* _AIM OF THE EXERCISE_: Pull each line containing "cell" out of the data and copy it.

* _PROVIDED DATA_:
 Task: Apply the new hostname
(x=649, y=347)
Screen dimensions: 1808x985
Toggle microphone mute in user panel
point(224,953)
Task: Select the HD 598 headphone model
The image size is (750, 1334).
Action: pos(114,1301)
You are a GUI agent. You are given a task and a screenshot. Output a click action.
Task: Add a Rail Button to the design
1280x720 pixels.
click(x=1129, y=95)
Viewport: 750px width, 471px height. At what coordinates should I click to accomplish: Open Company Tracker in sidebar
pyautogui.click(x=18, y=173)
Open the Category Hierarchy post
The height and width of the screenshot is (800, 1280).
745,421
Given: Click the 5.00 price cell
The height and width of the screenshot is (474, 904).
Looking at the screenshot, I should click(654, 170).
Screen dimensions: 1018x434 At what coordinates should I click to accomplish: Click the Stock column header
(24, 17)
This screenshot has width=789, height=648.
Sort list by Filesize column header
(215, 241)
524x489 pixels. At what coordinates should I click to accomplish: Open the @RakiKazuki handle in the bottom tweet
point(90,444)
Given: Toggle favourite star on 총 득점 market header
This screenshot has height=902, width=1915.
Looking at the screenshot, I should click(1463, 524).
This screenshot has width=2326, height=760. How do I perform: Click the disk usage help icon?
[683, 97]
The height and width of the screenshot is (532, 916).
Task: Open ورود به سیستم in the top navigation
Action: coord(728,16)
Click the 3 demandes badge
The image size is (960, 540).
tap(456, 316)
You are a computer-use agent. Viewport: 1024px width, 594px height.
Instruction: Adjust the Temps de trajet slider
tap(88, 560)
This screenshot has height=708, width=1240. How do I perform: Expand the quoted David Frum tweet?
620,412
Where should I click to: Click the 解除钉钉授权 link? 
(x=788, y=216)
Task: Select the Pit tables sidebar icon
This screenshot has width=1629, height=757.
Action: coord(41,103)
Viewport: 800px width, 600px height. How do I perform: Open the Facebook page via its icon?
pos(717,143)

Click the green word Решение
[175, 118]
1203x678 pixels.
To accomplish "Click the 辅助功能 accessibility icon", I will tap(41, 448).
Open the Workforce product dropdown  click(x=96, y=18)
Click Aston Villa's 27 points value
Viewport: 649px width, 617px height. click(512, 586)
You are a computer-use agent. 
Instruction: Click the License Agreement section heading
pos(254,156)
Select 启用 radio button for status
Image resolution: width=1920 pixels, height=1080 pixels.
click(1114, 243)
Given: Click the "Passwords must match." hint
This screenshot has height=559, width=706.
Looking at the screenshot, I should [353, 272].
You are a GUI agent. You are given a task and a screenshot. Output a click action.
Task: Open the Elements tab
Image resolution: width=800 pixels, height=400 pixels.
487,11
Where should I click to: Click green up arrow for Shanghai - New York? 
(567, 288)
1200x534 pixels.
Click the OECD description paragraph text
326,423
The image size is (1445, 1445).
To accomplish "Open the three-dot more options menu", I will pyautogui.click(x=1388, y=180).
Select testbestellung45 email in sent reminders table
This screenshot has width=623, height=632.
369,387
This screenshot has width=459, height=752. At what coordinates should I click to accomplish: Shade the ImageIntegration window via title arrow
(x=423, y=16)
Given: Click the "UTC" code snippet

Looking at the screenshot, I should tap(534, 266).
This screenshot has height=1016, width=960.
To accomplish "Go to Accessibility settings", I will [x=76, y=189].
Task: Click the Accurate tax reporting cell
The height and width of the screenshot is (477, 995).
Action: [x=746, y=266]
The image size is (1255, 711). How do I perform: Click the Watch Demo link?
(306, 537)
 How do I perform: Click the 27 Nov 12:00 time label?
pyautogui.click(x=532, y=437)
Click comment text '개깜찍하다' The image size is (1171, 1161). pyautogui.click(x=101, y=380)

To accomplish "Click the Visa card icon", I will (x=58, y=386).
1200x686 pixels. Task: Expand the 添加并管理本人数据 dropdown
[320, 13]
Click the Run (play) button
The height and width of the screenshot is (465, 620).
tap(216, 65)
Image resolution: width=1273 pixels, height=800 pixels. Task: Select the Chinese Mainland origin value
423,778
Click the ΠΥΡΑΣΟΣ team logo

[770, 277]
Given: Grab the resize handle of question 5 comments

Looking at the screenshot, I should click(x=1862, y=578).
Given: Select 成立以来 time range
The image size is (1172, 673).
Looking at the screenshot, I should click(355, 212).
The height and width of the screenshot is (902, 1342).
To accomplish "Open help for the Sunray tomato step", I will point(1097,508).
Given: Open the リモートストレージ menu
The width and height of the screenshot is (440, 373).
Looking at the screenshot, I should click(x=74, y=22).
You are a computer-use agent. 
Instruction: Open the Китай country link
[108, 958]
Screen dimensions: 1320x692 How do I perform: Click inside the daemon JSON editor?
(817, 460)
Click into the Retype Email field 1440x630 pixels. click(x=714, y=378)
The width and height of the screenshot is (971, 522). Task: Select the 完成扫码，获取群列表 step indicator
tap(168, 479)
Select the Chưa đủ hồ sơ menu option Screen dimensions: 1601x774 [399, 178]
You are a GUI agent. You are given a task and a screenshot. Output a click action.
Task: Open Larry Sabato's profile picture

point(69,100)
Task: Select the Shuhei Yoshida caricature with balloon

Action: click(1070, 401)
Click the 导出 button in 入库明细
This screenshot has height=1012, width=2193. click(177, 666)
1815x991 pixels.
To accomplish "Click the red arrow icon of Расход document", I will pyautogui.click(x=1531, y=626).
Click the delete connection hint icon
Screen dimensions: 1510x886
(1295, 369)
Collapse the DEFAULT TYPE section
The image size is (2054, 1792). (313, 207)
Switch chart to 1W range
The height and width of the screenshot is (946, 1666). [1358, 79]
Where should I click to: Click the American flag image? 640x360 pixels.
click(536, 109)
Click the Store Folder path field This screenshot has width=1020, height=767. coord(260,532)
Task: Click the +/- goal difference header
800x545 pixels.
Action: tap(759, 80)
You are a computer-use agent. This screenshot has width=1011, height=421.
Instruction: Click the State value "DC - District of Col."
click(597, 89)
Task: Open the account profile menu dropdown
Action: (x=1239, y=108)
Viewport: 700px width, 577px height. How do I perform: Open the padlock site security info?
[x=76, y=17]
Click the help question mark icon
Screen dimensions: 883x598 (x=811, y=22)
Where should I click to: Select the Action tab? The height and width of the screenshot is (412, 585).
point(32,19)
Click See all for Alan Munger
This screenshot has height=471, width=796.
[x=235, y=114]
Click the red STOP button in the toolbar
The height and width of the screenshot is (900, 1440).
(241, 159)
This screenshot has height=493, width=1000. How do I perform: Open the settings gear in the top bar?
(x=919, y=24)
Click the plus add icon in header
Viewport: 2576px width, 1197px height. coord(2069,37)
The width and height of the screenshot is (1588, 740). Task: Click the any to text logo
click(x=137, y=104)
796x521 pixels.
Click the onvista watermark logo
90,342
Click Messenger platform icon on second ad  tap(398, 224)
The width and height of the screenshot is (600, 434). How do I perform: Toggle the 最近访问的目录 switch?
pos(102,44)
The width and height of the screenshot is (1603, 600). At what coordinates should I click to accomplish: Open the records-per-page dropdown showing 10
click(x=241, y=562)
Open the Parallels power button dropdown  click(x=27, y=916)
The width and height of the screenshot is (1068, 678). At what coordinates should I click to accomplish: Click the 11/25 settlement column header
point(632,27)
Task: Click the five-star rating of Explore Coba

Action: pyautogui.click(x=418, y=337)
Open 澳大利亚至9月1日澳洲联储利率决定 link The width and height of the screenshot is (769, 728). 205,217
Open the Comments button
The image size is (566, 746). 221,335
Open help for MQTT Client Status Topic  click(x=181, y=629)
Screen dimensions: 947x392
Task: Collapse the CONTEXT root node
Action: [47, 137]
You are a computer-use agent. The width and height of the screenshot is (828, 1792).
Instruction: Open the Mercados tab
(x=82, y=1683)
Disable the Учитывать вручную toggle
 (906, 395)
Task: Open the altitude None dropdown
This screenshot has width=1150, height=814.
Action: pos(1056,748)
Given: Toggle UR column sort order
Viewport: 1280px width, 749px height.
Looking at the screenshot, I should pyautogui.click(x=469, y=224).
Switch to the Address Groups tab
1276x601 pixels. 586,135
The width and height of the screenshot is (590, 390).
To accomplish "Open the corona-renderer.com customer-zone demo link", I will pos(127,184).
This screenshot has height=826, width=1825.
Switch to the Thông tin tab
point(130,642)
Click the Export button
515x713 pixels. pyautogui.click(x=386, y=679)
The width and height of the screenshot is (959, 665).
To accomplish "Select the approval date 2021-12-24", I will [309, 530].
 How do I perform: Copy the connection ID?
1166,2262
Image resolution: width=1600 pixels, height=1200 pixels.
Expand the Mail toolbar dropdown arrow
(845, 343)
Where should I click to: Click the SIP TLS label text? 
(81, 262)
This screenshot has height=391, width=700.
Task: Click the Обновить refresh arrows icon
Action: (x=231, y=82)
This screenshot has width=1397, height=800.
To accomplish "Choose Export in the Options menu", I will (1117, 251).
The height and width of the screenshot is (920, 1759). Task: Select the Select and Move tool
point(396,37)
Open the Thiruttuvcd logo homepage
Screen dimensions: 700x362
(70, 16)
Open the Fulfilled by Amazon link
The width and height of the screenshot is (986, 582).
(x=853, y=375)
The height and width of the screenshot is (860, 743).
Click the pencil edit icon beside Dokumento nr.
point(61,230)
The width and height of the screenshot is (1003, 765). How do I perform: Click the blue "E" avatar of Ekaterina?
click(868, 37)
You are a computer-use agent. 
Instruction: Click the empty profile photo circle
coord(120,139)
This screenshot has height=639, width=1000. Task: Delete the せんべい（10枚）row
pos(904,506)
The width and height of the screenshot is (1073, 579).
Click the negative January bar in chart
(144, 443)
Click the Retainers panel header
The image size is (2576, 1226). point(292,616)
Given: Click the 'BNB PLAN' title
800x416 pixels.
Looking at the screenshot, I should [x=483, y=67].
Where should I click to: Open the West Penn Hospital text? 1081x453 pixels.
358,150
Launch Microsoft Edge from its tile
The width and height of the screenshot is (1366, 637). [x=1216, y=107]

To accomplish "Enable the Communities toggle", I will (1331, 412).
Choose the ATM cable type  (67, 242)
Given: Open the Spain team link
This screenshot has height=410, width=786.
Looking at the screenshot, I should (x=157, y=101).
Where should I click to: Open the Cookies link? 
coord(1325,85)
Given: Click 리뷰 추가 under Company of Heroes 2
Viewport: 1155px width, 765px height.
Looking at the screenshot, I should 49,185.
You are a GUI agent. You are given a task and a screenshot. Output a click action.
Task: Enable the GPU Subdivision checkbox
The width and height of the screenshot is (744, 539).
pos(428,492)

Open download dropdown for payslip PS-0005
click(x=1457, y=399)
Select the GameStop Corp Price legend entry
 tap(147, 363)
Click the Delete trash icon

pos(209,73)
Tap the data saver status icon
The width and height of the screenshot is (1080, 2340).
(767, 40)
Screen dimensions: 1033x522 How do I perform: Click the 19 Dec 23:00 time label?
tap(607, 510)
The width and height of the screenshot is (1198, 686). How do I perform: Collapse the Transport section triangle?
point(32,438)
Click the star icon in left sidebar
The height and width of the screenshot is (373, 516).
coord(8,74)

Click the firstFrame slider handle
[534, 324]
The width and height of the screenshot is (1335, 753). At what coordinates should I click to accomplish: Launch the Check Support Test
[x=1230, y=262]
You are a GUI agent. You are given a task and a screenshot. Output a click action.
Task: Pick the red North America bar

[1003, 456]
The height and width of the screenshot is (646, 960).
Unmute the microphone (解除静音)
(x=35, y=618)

* _SOLUTION FOR THIS PROBLEM_:
Given: Click the 5.00 price cell
Task: Click the Accurate tax reporting cell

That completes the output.